«Dios es severo, no me atrevo a acercarme a él».

El hijo menor se acerca al padre y con un tono decidido,  le pide su parte de los bienes, porque quiere irse de casa.  El padre se sorprende.  Intenta, infructuosamente, disuadirlo.  Él sabe que no podrá sobrevivir. ¡Es un muchacho aún!  Sin embargo, el hijo está empecinado.

El padre cede. (Total, es su vida).  Entonces el hijo se va de casa, lejos, muy lejos.  Poco le dura su dinero. Vive perdidamente.  Cuando todo lo malgasta, viene una gran hambre en aquel lugar, y comienza a faltarle.  Se arrima a un hombre rico, quien lo ocupa apacentando cerdos.  No es el mejor oficio, pero no tiene otra opción.  Muchas veces desea llenar su vientre con esa bazofia, pero ni eso le dan.

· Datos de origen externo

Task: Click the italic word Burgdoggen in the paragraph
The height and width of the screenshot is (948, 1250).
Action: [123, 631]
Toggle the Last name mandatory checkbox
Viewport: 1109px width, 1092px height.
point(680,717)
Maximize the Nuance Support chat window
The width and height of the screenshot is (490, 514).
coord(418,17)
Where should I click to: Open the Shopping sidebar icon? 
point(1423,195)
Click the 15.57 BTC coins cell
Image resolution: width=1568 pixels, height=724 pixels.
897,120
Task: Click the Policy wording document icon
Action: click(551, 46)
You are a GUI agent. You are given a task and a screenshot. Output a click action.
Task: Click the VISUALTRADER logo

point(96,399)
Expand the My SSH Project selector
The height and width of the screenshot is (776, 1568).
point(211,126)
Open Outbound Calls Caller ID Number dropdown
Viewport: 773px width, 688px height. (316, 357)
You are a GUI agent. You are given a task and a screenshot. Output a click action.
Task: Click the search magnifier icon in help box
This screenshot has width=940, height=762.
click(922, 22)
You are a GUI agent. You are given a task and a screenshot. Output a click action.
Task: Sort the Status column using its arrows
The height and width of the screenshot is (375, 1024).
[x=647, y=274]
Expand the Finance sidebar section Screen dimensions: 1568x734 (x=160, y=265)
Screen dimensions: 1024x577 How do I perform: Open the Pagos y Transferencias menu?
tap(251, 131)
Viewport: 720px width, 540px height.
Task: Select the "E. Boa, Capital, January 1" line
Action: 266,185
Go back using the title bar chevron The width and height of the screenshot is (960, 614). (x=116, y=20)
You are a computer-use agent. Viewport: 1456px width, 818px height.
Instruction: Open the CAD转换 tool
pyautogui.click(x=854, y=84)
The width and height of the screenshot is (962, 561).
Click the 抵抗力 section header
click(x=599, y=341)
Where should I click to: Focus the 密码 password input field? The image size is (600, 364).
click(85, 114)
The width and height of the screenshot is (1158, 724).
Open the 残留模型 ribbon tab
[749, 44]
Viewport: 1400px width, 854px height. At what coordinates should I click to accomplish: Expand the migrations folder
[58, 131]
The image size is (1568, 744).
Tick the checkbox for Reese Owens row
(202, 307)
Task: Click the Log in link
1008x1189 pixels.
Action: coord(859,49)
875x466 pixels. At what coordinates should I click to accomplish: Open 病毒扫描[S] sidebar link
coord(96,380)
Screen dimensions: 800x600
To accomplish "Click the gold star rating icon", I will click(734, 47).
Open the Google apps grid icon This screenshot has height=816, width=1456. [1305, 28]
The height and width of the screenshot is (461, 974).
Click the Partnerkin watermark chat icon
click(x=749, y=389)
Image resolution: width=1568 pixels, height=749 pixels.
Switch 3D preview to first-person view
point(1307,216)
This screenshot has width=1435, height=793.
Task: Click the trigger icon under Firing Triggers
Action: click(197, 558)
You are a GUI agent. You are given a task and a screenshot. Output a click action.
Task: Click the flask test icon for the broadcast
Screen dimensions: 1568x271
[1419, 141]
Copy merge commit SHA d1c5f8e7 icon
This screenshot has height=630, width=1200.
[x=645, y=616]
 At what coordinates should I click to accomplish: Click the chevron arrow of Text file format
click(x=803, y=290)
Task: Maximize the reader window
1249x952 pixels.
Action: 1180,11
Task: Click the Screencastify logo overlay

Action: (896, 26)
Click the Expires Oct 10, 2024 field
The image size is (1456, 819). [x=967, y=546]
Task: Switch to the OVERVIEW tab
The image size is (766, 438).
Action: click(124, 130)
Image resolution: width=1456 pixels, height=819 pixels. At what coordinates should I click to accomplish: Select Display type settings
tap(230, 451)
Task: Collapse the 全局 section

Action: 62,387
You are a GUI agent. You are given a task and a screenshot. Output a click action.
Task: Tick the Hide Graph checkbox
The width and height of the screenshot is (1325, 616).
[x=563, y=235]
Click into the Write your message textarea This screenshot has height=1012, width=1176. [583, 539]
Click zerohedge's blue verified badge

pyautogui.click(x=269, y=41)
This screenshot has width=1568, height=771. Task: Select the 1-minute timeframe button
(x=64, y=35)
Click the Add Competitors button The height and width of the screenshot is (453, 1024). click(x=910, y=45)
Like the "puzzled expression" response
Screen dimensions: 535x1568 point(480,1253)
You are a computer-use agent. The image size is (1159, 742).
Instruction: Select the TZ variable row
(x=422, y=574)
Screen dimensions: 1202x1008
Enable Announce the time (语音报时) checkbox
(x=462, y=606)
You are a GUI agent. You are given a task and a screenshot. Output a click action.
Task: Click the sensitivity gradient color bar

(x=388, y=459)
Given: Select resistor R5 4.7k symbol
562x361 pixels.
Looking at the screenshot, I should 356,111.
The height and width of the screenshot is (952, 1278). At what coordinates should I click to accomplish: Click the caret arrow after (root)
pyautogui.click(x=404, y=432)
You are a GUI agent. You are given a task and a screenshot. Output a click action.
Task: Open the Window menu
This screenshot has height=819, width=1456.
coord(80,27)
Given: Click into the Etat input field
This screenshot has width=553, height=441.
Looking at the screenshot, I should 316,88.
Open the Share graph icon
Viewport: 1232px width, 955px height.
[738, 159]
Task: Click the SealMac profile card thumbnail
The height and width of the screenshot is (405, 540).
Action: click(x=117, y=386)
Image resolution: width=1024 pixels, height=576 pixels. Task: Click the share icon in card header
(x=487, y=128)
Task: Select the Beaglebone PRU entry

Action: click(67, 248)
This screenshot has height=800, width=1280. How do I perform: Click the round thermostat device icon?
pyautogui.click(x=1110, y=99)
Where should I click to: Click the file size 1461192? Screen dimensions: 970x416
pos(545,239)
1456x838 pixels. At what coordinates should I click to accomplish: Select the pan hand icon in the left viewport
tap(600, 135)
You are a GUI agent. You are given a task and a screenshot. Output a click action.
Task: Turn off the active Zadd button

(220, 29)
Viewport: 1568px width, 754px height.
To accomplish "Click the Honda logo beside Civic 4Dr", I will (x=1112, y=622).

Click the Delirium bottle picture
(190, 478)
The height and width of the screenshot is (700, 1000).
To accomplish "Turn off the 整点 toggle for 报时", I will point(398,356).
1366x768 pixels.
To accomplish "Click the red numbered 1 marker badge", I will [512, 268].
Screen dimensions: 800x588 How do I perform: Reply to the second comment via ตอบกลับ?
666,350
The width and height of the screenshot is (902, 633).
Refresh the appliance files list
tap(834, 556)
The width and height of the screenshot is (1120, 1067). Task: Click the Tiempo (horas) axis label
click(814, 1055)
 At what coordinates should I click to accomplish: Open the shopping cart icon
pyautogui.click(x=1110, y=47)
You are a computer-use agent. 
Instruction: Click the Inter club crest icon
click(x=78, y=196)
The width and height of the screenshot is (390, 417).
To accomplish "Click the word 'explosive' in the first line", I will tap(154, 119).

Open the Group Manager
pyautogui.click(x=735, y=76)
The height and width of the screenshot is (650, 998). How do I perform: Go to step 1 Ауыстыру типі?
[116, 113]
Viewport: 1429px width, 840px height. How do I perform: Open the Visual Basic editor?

Entonces vuelve en sí y dice:  «¡Cuántos jornaleros hay en casa de mi padre que tienen abundancia de pan, y yo aquí perezco de hambre!»  Entonces toma una gran decisión:  ¡Decide volver a casa, y pedirle perdón a su padre!  No le pedirá (¡No!) que lo trate como a su hijo,  (¡ay, él no es digno!)  sino como a uno de sus jornaleros.

Cuando llega a casa (sí, la misma y amable casa), su padre (su anciano padre) lo ve a la distancia.  Pese a sus vestiduras andrajosas, y su aspecto innombrable, lo reconoce. (¡Oh amor profundo!)  Entonces corre a su encuentro, se echa sobre su cuello. Le besa una y otra vez.  El hijo intenta, entre sollozos, pedirle perdón.  El padre no le deja.  ¡Está preocupado de ordenar a sus siervos que lo atiendan!  Que traigan el mejor vestido. Que le pongan un anillo. Que le pongan un calzado hermoso. Que sacrifiquen el animal más gordo.  Que haya mucha comida … ¡y también fiesta!

Todo el mundo corre. ¡Nunca había mandado él con tanta urgencia! Entonces dice el padre, con voz entrecortada,  sus lágrimas todavía corriendo: «Mi hijo estaba muerto, y ha revivido. Se había perdido y lo he hallado.»

Muchos hay que no conocen a Dios. En su ignorancia, le atribuyen un carácter duro, un corazón insensible.  Muchos piensan que Dios es severo,  y que permanece alejado del hombre, ¡sin inmutarse por nada!  Es cierto, en la antigüedad,  Dios no había dado a conocer aún su precioso carácter.  Pero cuando Jesucristo vino, Dios se nos mostró.  A Dios nadie le había visto jamás, pero el unigénito Hijo ¡Él le dio a conocer!  El Señor Jesús dijo a Felipe que el que le veía a él, veía al Padre.

Antes que viniera Jesús, había muchas cosas escondidas.  Una de ellas era ésta: el corazón de Dios, cómo es Él, cómo piensa, cómo siente, y cómo ama.  La historia del hijo pródigo nos muestra cómo ama Dios a los hombres.  Todos nosotros somos este hijo necio.  Cuando pecamos en Adán, nos fuimos de la casa paterna, y vivimos perdidamente.  Dios, el Padre, espera ahora que volvamos a nuestro hogar. ¿Cómo nos recibirá Dios? ¿Nos reprochará por nuestro descarrío? ¿Nos condenará? ¡Oh, no, no, no! (Por favor, la respuesta a esa pregunta es ¡no!)

Porque en el corazón de Dios sólo hay misericordia para usted hoy. Es preciso que usted se vuelva a Él para recibir su perdón, y ser restaurado en su condición de hijo. ¿Quiere hacerlo ahora mismo?

Le invitamos a orar: «Oh Dios, he estado lejos, y he pecado contra ti; perdóname y recíbeme. Creo que Jesús pagó el precio por este perdón. Gracias, Padre. En el nombre de Jesús. Amén».